Let $X$ be a finite or infinite set (of variables) and consider the ring of polynomials $R[X]$ and the ring of power series $R[[X]]$ over a commutative ring $R$ with unit element in the commuting variables from $X$. A polynomial or power series $f(X) \in R[[X]]$ is called symmetric if for any two finite sequences of indeterminates $X_1,\ldots,X_n$ and $Y_1,\ldots,Y_n$ from $X$ and any sequence of exponents $i_1,\ldots,i_n \in \mathbf{N}$, the coefficients in $f$ of $X_1^{i_1} \cdots X_n^{i_n}$ and $Y_1^{i_1} \cdots Y_n^{i_n}$ are the same.

Quasi-symmetric formal power series are a generalization introduced by I.M. Gessel, [a2], in connection with the combinatorics of plane partitions and descent sets of permutations [a3]. This time one takes a totally ordered set of indeterminates, e.g. $V = \{V_1,V_2,\ldots\}$, with the ordering that of the natural numbers, and the condition is that the coefficients of $X_1^{i_1} \cdots X_n^{i_n}$ and $Y_1^{i_1} \cdots Y_n^{i_n}$ are equal for all totally ordered sets of indeterminates $X_1 < \ldots < X_n$ and $Y_1 < \ldots < Y_n$. For example, $$ X_1 X_2^2 + X_1 X_3^2 + X_2 X_3^2 $$ is a quasi-symmetric polynomial in three variables that is not symmetric.

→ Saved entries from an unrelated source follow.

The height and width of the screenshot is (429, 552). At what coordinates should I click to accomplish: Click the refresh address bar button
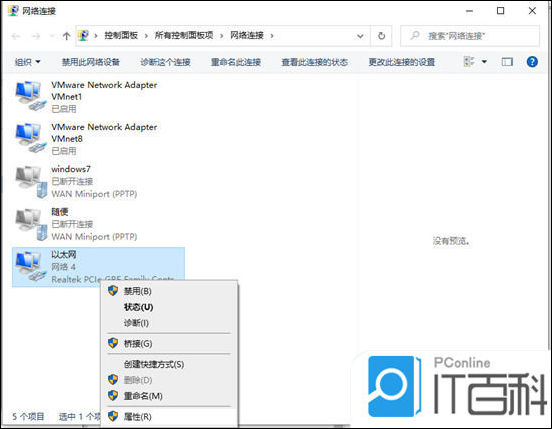(381, 36)
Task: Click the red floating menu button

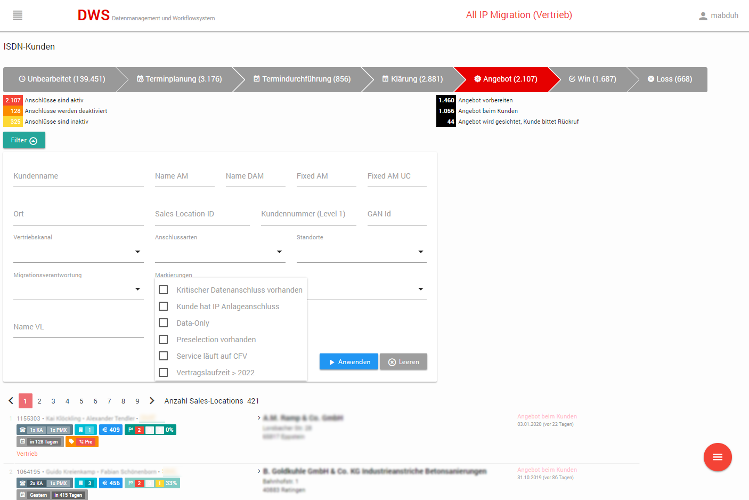Action: (716, 456)
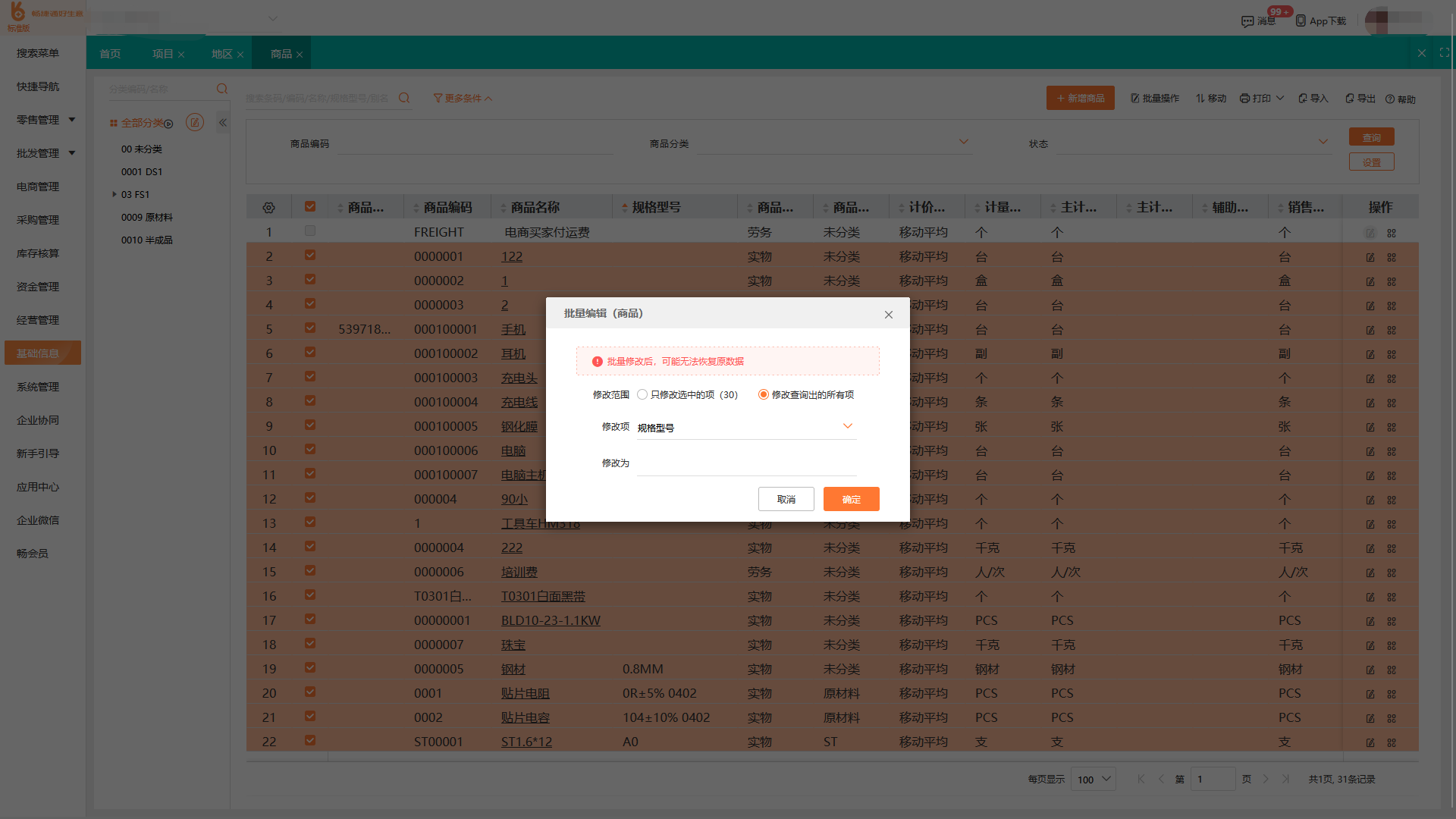Select 修改查询出的所有项 radio button
The height and width of the screenshot is (819, 1456).
point(763,394)
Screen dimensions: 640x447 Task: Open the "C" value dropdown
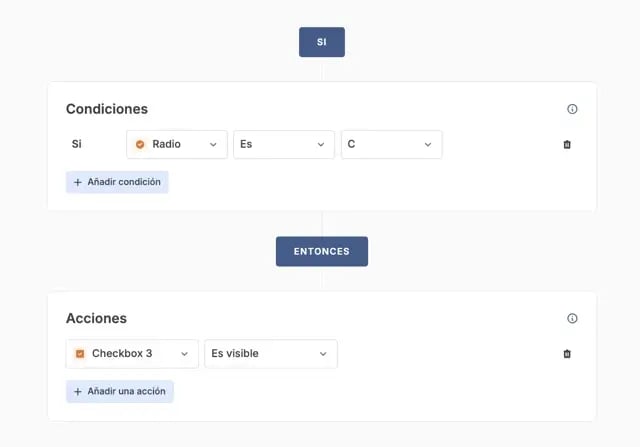391,144
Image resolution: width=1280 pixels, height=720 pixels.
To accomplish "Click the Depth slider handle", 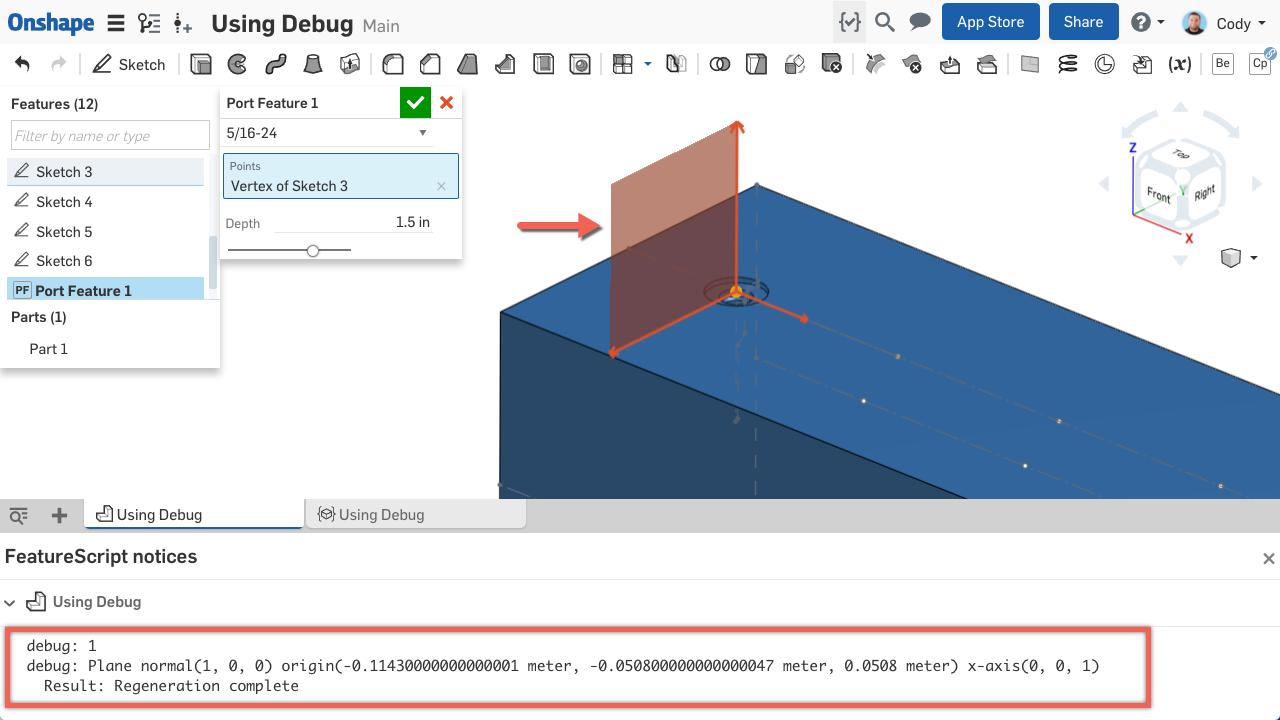I will pos(313,250).
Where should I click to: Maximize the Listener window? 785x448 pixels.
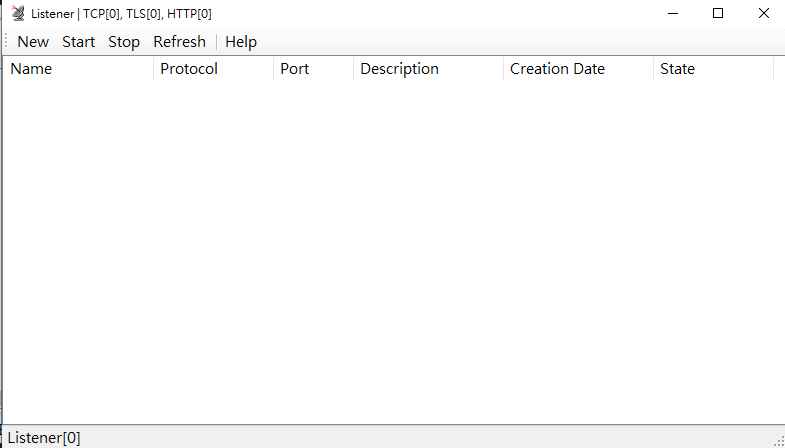[x=717, y=14]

Products and sums of quasi-symmetric polynomials and power series are again quasi-symmetric (obviously), and thus one has, for example, the ring of quasi-symmetric power series $$ \widehat{ \mathbf{Q}^{\mathrm{sym}}_{\mathbf{Z}}(X)) } $$ in countably many commuting variables over the integers and its subring $$ \mathbf{Q}^{\mathrm{sym}}_{\mathbf{Z}}(X)) $$ of quasi-symmetric polynomials in finite of countably many indeterminates, which are the quasi-symmetric power series of bounded degree.

Given a word $w=[a_1,\ldots,a_n]$ over $\mathbf{N}$, also called a composition in this context, consider the quasi-monomial function $$ M_w = \sum_{Y_1 < \cdots < Y_n} Y_1^{a_1}\cdots Y_n^{a_n} $$ defined by $w$. These form a basis over the integers of $\mathbf{Q}^{\mathrm{sym}}_{\mathbf{Z}}(X))$.

The algebra of quasi-symmetric functions is dual to the Leibniz–Hopf algebra, or, equivalently to the Solomon descent algebra, more precisely, to the direct sum $$ \mathcal{D} = \bigoplus_n D(S_n) $$ of the Solomon descent algebras $D(S_n)$ of the symmetric groups (cf. also Symmetric group), [a5], with a new multiplication over which the direct sum of the original multiplications is distributive. See [a1], [a4].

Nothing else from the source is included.